Follow these steps for perfect results
sour cherries
drained
cornstarch
granulated sugar
salt
fresh lemon juice
almond extract
frozen pie shells
Preheat oven to 425 degrees Fahrenheit.
Drain sour cherries, reserving the liquid in a saucepan.
Combine cornstarch, granulated sugar, and salt with the cherry liquid.
Cook the mixture over medium-high heat, stirring constantly, until thickened and clear (4-5 minutes).
Stir in the cherries, lemon juice, and almond extract.
Remove the filling from heat and let it cool slightly.
Fill one frozen pie shell with the cherry mixture.
Cover with the second pie shell.
Thaw the pie for about 20 minutes, or until the crust is soft enough to crimp the edges.
Crimp the edges of the pie crust to seal.
Brush the top of the pie crust with half-and-half or milk.
Sprinkle the crust with a little sugar.
Bake the pie for 10 minutes at 425 degrees Fahrenheit.

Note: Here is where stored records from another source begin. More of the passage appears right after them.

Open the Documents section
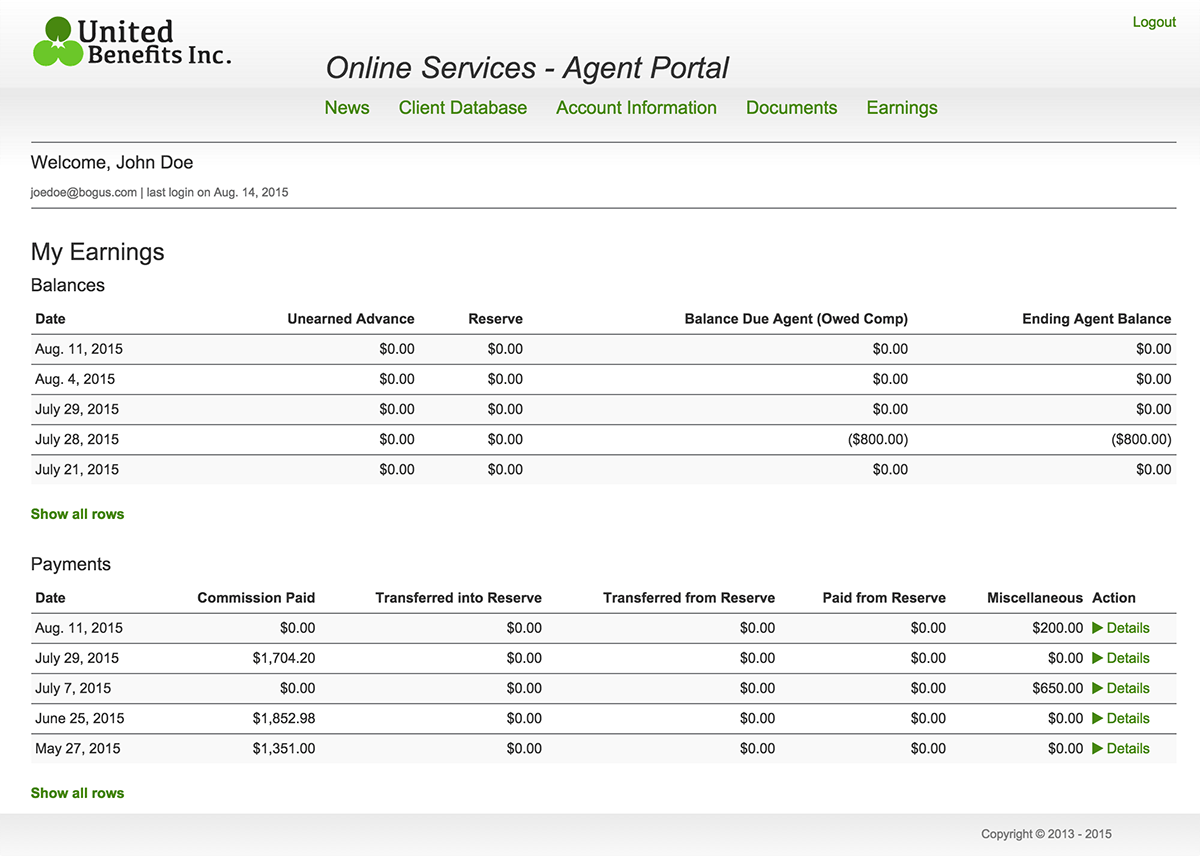The height and width of the screenshot is (856, 1200). pyautogui.click(x=791, y=108)
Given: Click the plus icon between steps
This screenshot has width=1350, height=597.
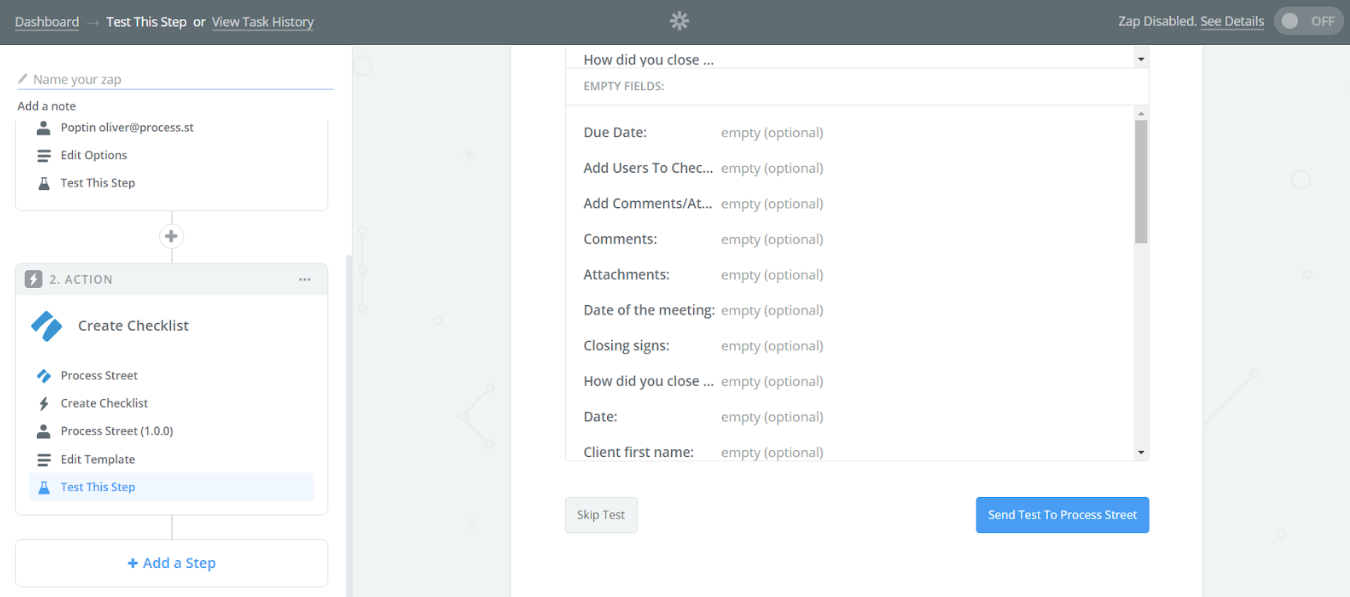Looking at the screenshot, I should point(171,237).
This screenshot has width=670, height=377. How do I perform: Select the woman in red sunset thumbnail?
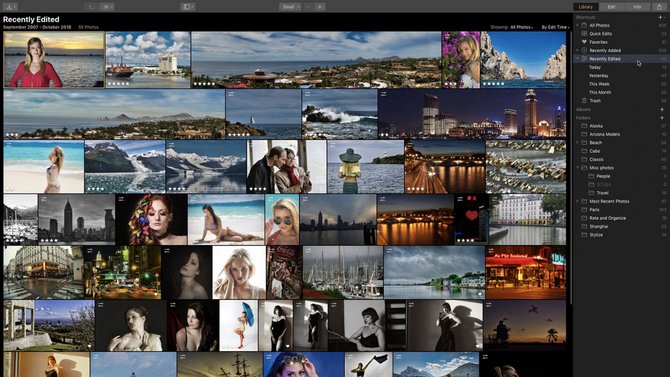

Reduce the oven temperature to 375 degrees Fahrenheit and bake for 30-35 minutes more, or until the crust is golden brown.
Cover the edges of the crust with foil to prevent excessive browning if needed.
Let the pie cool before serving.
Expert advice for the best results
Use a lattice crust for a more decorative pie.
Add a small amount of butter to the cherry filling for extra richness.
Everything you need to know before you start
15 minutes
Can be made a day ahead
Serve warm with a scoop of vanilla ice cream.
Serve warm or cold.
Pairs well with vanilla ice cream or whipped cream.
Sweet and bubbly
Discover the story behind this recipe
Classic American dessert, often associated with holidays and celebrations.